Source data:

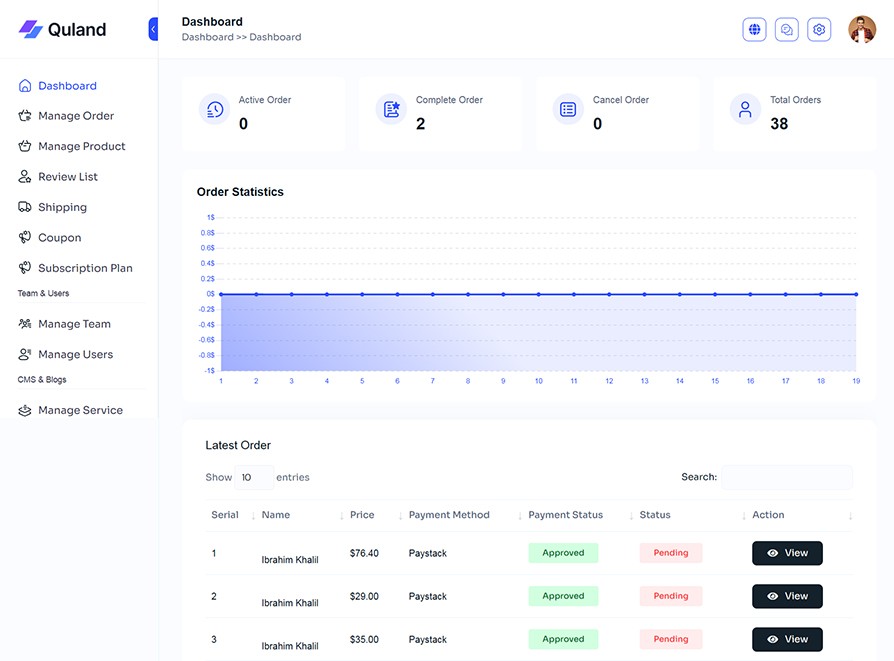Click the Quland logo
894x661 pixels.
point(62,30)
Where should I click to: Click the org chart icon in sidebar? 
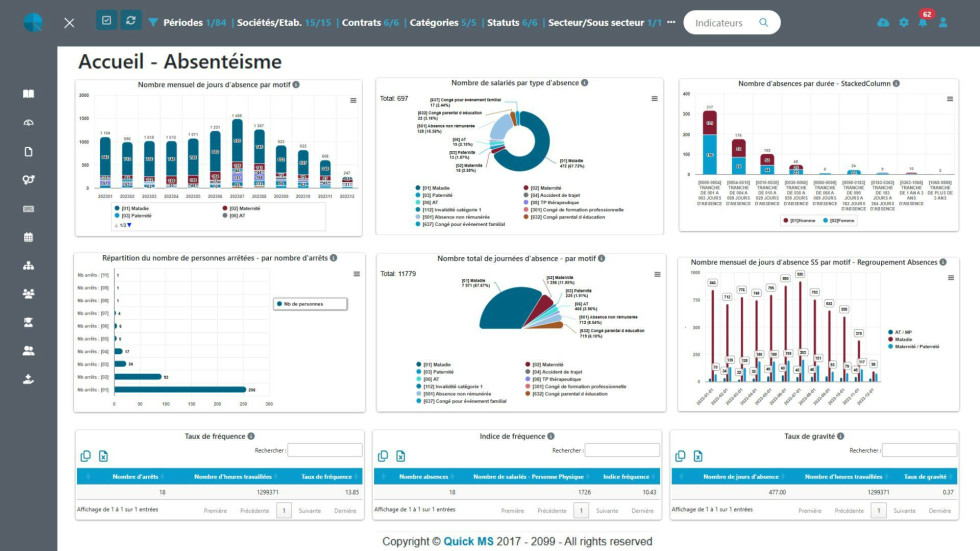[x=28, y=265]
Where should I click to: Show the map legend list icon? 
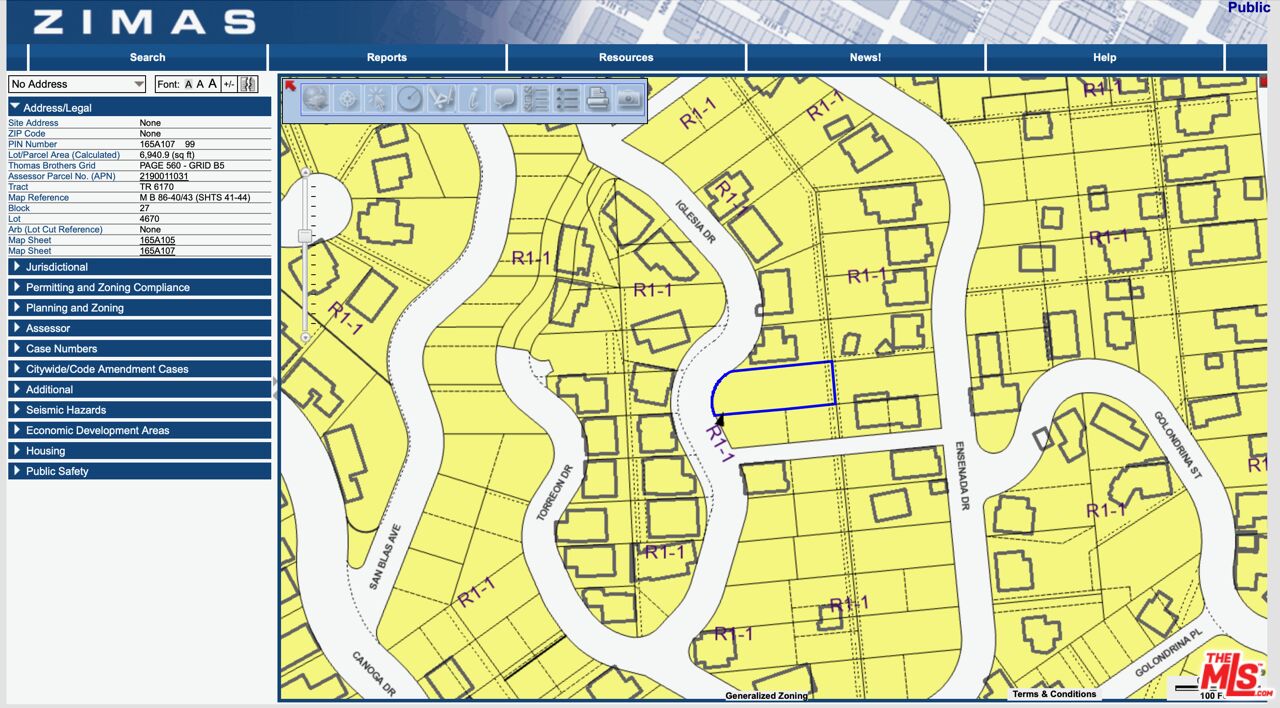567,98
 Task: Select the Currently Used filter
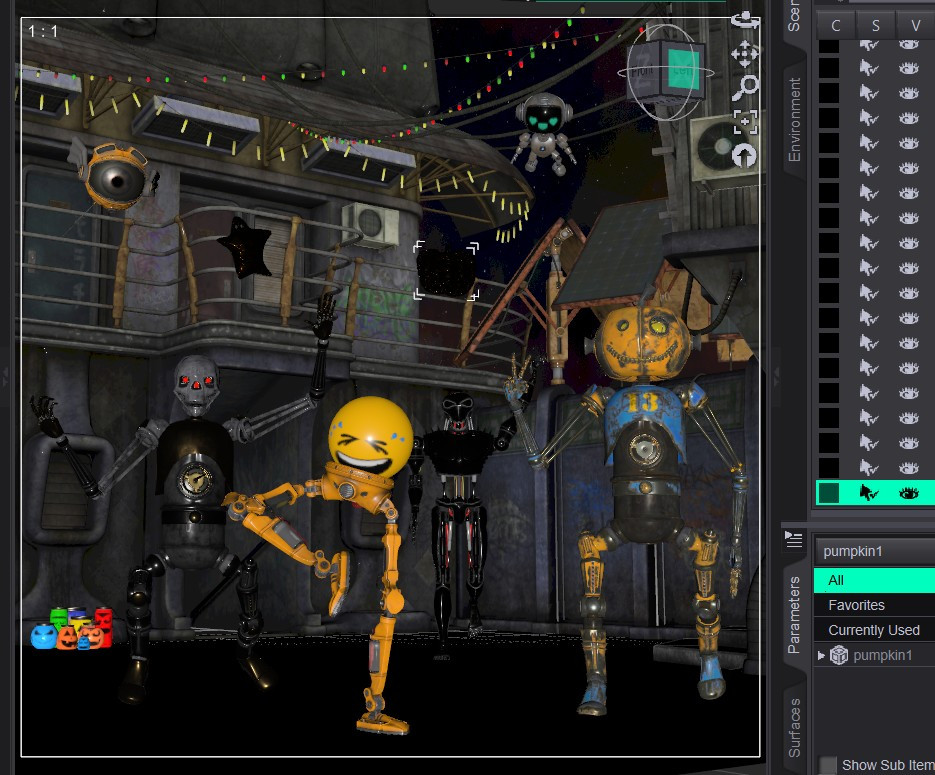tap(874, 630)
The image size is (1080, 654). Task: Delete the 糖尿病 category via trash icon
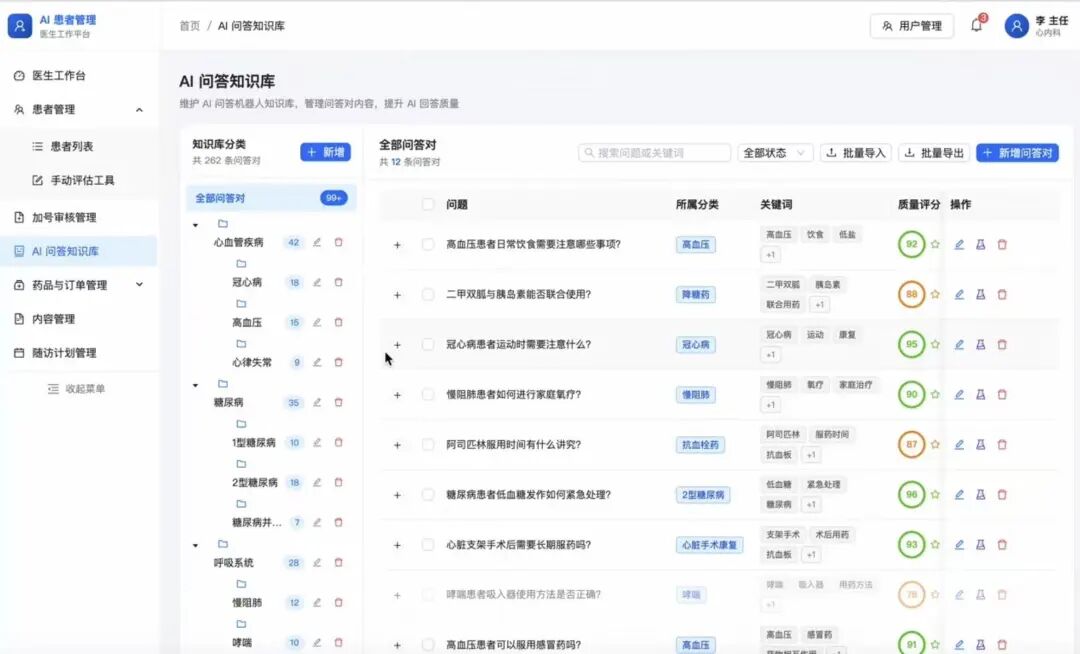(338, 403)
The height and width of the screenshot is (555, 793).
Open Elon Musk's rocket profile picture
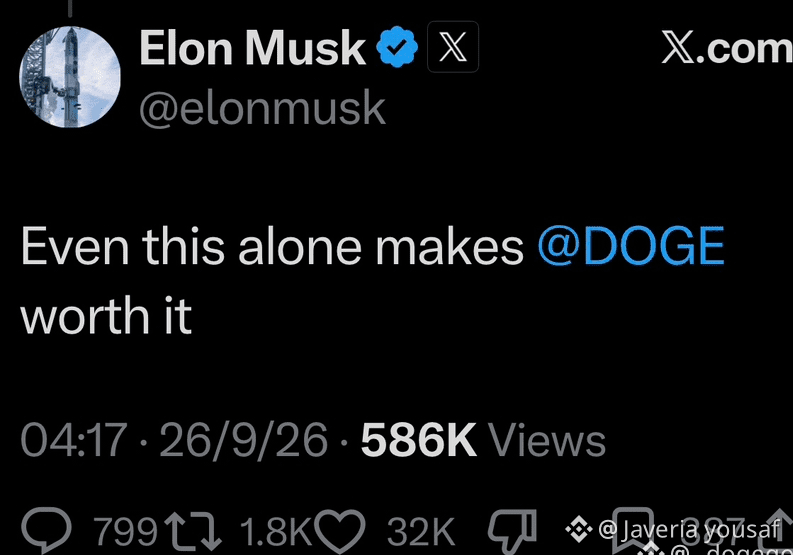point(70,77)
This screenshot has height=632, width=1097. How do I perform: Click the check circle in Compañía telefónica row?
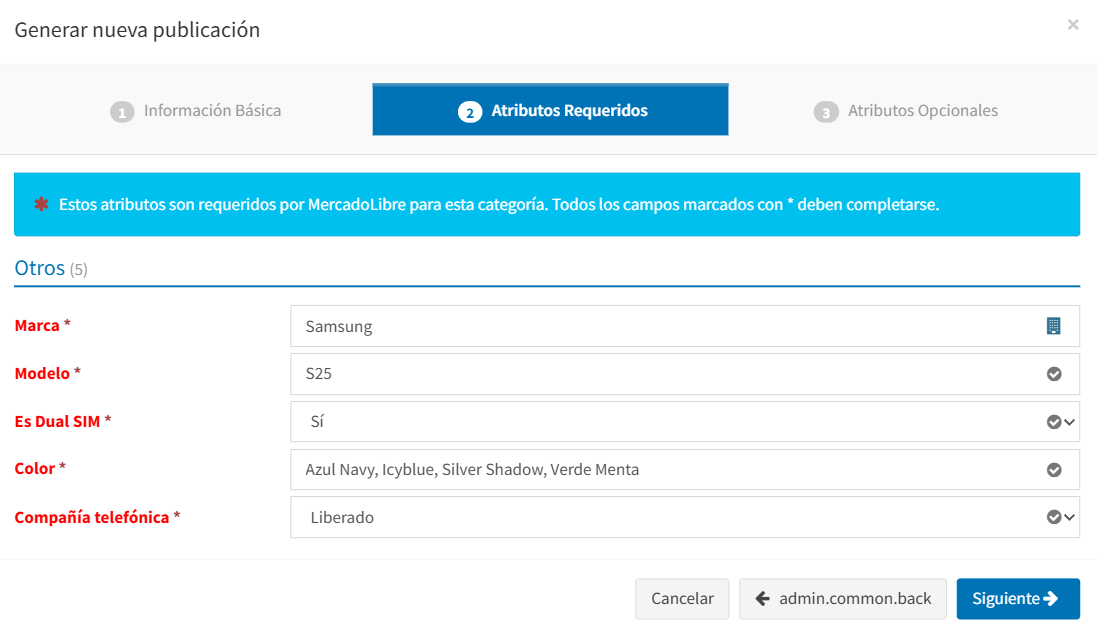point(1053,517)
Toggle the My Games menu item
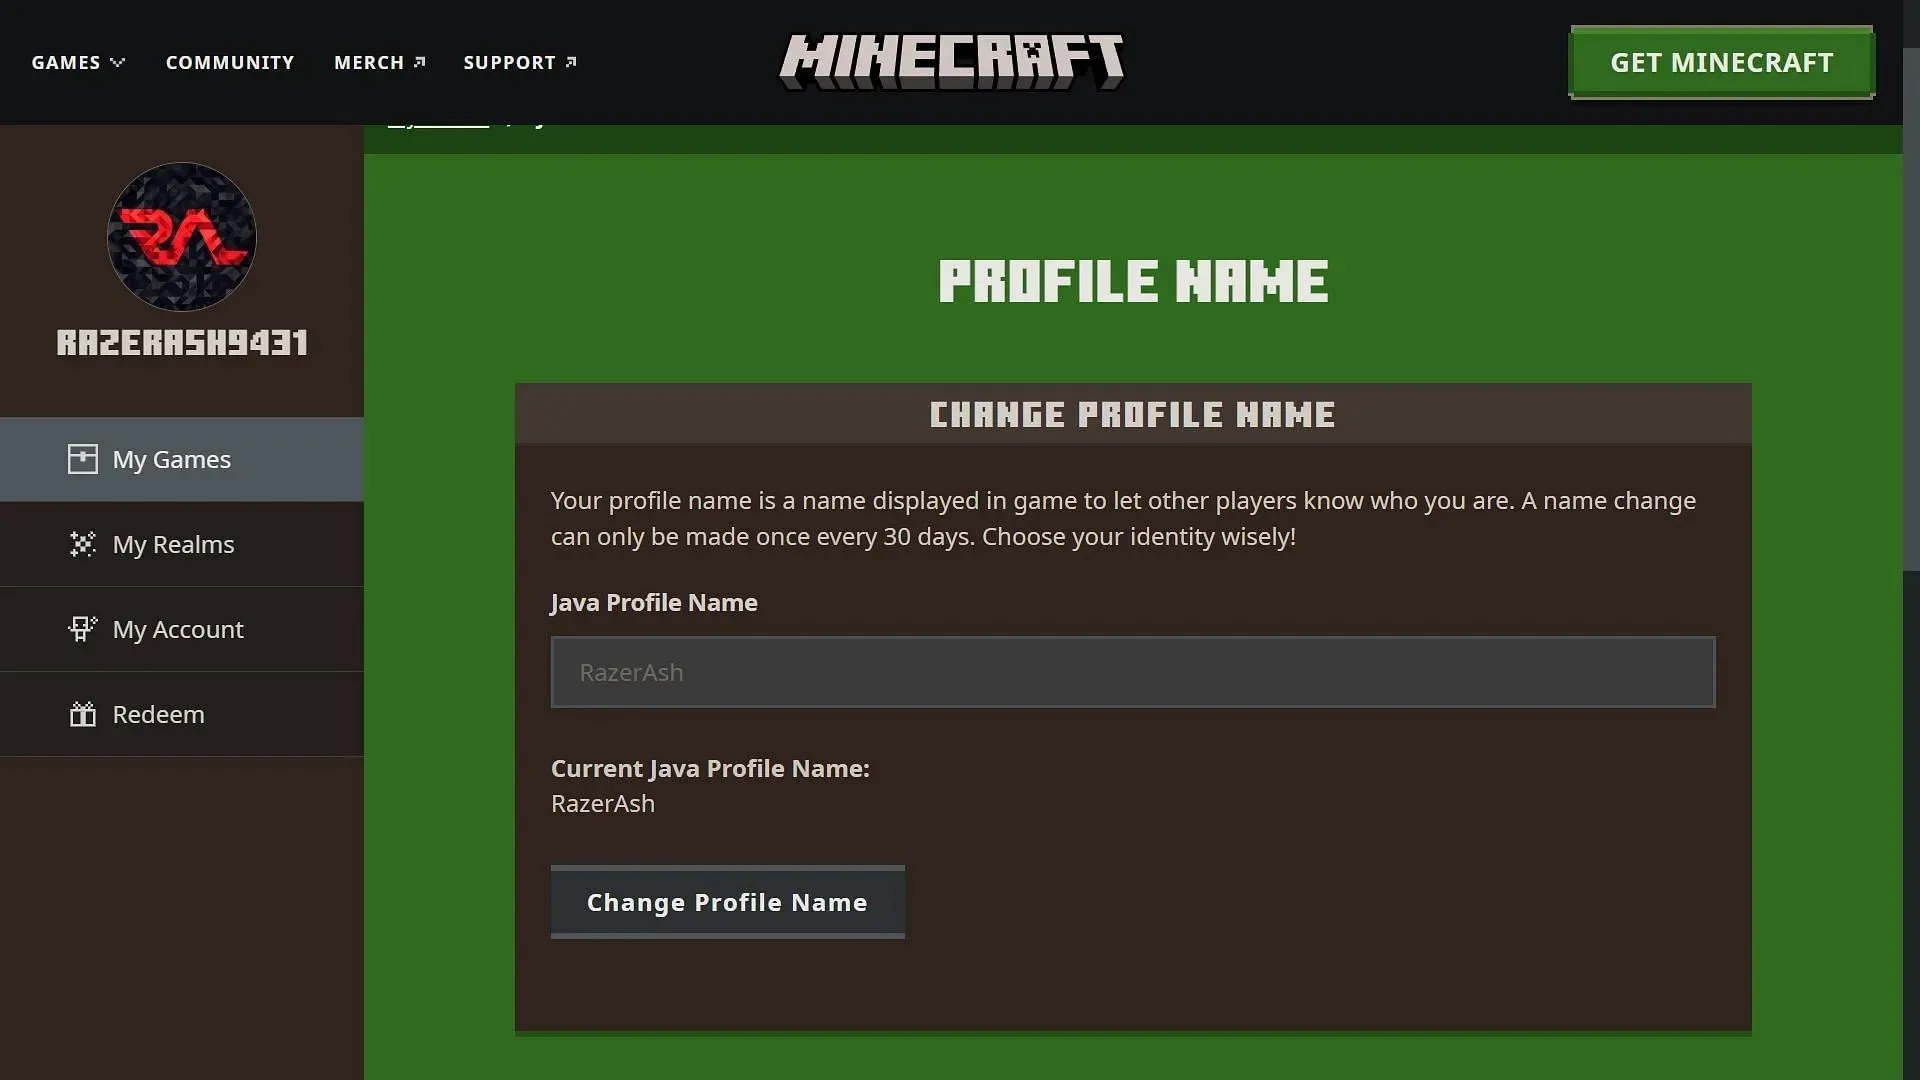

_Exercise goal_: In your reply, please set down exactly the lines from the one containing "Where should I click to: Click" through the end of the records, with the pictures left out.

_Answer to the problem_:
Where should I click to: Click the org chart icon in sidebar? 
[x=28, y=265]
Where should I click to: Show the map legend list icon? 
567,98
 Task: Select the Currently Used filter
tap(874, 630)
The image size is (1080, 654). Task: Delete the 糖尿病 category via trash icon
(338, 403)
The height and width of the screenshot is (555, 793).
Open Elon Musk's rocket profile picture
point(70,77)
This screenshot has height=632, width=1097. How do I perform: Click the check circle in Compañía telefónica row?
point(1053,517)
Toggle the My Games menu item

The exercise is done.